This package implements the Prevh classification algorithm.
The algorithm is based in the follow research Pages 71-76.
This package can be installed with the following command: pip install prevhlib
import numpy as np
import pandas as pd
from __init__.PrevhClassifier import PrevhClassifier
from sklearn.preprocessing import StandardScaler, LabelEncoder
if __name__ == '__main__':
iris = pd.read_csv('Datasets/iris.csv')
X = iris.iloc[:, 0:4].values
y = iris.iloc[:, 4].values
header = (iris.columns[:-1], iris.columns[-1])
prevh = PrevhClassifier(distance_algorithm="euclidean")
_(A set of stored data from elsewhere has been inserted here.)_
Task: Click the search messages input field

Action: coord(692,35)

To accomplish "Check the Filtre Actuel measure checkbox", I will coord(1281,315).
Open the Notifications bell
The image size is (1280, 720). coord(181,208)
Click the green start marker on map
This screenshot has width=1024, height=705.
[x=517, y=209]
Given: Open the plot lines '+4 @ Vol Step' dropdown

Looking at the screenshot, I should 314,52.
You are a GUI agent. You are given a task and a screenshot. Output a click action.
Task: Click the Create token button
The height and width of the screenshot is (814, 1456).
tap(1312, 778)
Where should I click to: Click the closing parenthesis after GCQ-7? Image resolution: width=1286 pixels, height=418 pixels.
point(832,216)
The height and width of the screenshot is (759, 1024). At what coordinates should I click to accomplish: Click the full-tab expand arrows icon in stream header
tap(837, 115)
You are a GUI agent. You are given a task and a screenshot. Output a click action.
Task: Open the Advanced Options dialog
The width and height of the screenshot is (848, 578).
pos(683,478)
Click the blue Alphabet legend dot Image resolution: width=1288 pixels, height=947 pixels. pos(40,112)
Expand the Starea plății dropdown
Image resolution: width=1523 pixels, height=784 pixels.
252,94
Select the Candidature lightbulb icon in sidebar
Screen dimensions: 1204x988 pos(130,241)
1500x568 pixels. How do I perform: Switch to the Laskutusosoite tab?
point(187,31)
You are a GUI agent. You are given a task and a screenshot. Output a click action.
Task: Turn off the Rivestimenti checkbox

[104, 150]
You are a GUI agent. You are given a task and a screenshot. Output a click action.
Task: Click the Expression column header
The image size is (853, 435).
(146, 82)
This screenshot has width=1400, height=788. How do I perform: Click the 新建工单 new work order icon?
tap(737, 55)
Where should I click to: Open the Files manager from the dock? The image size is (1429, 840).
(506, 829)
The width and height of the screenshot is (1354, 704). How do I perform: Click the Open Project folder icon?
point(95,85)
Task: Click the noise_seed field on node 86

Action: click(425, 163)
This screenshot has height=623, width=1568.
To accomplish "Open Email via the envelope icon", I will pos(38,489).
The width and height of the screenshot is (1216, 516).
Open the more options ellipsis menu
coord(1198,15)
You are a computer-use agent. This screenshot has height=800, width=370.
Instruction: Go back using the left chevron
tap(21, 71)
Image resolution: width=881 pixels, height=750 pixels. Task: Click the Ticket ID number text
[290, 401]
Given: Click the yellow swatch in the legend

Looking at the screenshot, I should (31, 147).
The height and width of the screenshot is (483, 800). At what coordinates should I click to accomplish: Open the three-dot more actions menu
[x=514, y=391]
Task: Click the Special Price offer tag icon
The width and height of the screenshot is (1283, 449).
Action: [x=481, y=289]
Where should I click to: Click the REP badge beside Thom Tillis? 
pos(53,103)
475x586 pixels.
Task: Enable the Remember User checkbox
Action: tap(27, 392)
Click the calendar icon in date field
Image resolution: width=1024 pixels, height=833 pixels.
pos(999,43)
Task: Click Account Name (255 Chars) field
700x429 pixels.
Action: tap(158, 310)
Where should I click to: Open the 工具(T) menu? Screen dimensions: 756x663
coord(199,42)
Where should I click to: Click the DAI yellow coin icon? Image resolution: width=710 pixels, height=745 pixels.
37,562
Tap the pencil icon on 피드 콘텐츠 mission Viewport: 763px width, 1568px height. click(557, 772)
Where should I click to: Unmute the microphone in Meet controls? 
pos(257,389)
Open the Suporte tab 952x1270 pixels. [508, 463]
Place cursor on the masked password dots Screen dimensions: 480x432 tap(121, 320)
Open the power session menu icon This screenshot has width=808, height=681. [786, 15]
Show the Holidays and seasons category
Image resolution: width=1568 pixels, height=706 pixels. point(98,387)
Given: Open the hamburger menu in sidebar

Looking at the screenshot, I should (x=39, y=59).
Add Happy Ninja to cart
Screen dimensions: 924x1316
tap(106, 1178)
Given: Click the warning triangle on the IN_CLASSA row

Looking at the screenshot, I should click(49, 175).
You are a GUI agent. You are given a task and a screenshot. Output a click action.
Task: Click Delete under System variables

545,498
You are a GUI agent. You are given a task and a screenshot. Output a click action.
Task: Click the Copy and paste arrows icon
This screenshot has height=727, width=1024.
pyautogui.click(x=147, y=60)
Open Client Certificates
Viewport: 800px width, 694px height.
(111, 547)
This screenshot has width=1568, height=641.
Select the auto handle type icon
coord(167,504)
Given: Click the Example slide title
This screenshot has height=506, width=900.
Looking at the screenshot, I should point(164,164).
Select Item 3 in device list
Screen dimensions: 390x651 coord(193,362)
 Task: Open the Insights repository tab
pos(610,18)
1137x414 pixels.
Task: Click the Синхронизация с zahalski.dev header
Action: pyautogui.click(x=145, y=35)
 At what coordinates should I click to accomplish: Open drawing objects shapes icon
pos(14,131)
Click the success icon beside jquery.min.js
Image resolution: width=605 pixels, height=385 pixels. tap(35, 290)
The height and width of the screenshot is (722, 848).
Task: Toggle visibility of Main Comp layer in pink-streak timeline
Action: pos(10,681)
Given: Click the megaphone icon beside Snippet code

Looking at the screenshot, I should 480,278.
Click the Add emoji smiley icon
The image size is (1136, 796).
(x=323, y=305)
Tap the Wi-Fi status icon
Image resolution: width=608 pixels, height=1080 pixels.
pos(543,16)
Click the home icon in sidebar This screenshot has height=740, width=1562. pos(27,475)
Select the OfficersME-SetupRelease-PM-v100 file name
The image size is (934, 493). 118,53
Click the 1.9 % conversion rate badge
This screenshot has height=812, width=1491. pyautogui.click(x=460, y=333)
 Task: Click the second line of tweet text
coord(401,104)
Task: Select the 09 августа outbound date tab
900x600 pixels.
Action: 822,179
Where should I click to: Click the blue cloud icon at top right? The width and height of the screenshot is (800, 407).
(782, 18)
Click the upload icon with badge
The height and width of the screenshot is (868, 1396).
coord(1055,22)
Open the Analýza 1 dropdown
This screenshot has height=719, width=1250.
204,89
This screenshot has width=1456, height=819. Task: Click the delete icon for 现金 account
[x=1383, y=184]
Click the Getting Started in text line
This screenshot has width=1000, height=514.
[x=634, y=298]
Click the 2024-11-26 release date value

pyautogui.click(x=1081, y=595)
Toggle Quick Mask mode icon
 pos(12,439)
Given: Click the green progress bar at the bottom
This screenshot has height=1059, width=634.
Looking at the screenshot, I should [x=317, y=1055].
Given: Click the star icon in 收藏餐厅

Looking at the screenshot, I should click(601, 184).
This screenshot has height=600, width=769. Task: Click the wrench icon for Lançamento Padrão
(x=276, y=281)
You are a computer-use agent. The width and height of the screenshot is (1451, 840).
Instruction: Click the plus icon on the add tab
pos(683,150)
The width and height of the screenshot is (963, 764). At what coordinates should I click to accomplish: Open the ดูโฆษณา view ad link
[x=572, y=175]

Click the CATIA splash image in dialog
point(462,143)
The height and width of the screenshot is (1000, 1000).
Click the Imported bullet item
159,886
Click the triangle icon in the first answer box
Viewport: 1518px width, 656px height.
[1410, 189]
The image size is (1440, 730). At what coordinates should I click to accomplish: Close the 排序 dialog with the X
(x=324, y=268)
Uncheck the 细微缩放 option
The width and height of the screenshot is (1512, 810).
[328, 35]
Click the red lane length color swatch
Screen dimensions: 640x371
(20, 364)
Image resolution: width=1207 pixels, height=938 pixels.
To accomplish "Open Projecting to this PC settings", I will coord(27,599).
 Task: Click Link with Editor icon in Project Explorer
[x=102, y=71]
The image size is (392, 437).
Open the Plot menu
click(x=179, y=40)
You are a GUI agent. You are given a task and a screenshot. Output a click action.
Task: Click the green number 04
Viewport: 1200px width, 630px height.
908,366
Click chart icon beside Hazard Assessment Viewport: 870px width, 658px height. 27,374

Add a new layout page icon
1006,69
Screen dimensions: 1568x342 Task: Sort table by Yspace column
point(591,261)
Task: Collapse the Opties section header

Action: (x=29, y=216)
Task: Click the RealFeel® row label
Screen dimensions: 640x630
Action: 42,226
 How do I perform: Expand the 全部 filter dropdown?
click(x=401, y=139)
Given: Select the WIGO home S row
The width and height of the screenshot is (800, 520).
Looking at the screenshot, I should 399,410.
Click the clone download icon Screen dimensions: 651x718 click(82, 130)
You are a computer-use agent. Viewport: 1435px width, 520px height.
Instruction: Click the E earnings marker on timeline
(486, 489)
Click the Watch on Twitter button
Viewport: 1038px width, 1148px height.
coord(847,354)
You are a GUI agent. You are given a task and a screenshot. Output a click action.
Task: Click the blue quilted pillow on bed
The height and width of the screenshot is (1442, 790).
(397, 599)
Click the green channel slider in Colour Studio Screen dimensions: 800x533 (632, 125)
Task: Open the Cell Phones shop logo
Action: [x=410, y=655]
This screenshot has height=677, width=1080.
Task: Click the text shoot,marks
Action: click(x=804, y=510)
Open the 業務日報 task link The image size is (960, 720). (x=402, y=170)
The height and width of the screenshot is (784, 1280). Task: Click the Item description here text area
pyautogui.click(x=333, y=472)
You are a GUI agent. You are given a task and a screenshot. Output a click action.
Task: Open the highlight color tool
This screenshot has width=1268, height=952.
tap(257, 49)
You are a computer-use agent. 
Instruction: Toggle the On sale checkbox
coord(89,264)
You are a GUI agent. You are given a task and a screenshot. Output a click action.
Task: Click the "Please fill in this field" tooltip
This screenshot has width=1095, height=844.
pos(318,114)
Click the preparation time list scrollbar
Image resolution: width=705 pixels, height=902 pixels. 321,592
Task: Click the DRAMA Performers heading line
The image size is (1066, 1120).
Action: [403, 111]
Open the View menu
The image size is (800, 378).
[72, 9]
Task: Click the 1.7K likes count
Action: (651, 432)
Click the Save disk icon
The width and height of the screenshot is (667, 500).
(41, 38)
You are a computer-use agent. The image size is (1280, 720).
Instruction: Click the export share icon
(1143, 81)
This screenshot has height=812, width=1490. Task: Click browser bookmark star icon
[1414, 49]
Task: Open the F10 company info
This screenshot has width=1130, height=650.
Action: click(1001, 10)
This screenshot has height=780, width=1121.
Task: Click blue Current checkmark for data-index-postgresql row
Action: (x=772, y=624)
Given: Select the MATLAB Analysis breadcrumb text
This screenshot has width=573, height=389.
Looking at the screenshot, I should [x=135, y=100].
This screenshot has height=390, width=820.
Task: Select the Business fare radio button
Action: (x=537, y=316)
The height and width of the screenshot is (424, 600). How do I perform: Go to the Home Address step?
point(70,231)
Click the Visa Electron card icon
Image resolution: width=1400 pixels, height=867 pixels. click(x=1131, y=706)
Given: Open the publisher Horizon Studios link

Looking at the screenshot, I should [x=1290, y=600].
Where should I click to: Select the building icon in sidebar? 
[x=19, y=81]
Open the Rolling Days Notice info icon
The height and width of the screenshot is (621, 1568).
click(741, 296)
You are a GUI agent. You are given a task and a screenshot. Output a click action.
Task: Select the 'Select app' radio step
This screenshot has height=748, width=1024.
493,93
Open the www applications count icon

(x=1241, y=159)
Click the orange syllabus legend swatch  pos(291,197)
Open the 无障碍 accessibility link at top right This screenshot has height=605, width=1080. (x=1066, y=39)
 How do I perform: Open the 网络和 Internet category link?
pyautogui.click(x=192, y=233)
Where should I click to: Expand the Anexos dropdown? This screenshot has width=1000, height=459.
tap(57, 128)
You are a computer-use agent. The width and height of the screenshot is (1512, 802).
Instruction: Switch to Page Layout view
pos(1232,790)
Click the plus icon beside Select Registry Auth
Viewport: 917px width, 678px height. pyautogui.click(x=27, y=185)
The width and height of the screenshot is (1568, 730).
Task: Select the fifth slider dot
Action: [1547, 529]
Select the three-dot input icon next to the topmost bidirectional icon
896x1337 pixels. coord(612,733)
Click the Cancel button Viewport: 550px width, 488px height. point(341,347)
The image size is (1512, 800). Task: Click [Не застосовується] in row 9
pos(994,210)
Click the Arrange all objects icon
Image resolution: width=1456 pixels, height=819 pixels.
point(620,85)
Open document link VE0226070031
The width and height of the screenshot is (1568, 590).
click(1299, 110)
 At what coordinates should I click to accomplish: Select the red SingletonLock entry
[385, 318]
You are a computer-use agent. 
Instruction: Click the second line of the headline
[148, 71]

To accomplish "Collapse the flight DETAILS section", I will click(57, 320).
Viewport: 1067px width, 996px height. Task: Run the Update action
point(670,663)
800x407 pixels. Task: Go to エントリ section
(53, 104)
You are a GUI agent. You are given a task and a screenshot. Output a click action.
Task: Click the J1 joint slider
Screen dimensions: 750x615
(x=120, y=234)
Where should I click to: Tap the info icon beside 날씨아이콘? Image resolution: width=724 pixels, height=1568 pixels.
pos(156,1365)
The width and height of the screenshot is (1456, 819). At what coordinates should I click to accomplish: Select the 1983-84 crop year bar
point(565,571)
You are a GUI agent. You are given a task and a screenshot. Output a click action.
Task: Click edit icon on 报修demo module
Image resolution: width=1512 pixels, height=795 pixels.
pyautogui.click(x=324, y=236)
prevh.fit(X, y, header=header, encoder=LabelEncoder(), scaler=StandardScaler())
print(prevh)
# Outputs:
# {
# "dataset": {
# "header": {
# "features": "Index(['sepal length', 'sepal width', 'petal length', 'petal width'], dtype='object')",
# "classes": "class"
# },
# "encoder": "LabelEncoder()",
# "scaler": "StandardScaler()"
# },
# "distance": "euclidean"
# }
print(prevh.classify(np.array([5.1, 3.5, 1.4, 0.2]), K=3))
# Outputs: (array(['Iris-setosa'], dtype=object), np.float64(0.2653212465045153))
kfold_split_arguments = {
"n_splits": 5,
"random_state": 42,
"shuffle": True
}
Evaluation_Results = prevh.evaluate(1, "kfold_cross_validation", kfold_split_arguments)
print(Evaluation_Results.get_metrics())
# Outputs:
# accuracy precision recall f1-score
# 0 0.966667 0.972222 0.962963 0.965899
# 1 0.966667 0.969697 0.952381 0.958486
# 2 0.966667 0.962963 0.966667 0.962848
# 3 0.900000 0.911681 0.905556 0.907368
# 4 0.966667 0.972222 0.972222 0.971014
# Mean 0.953333 0.957757 0.951958 0.953123
Evaluation_Results.plot_confusion_matrices()
- In the next steps I will add support to other split, evaluation, encoder, and decoder methods.
- I expect to in new versions to comparisons between other machine learn method and the prevh classifier.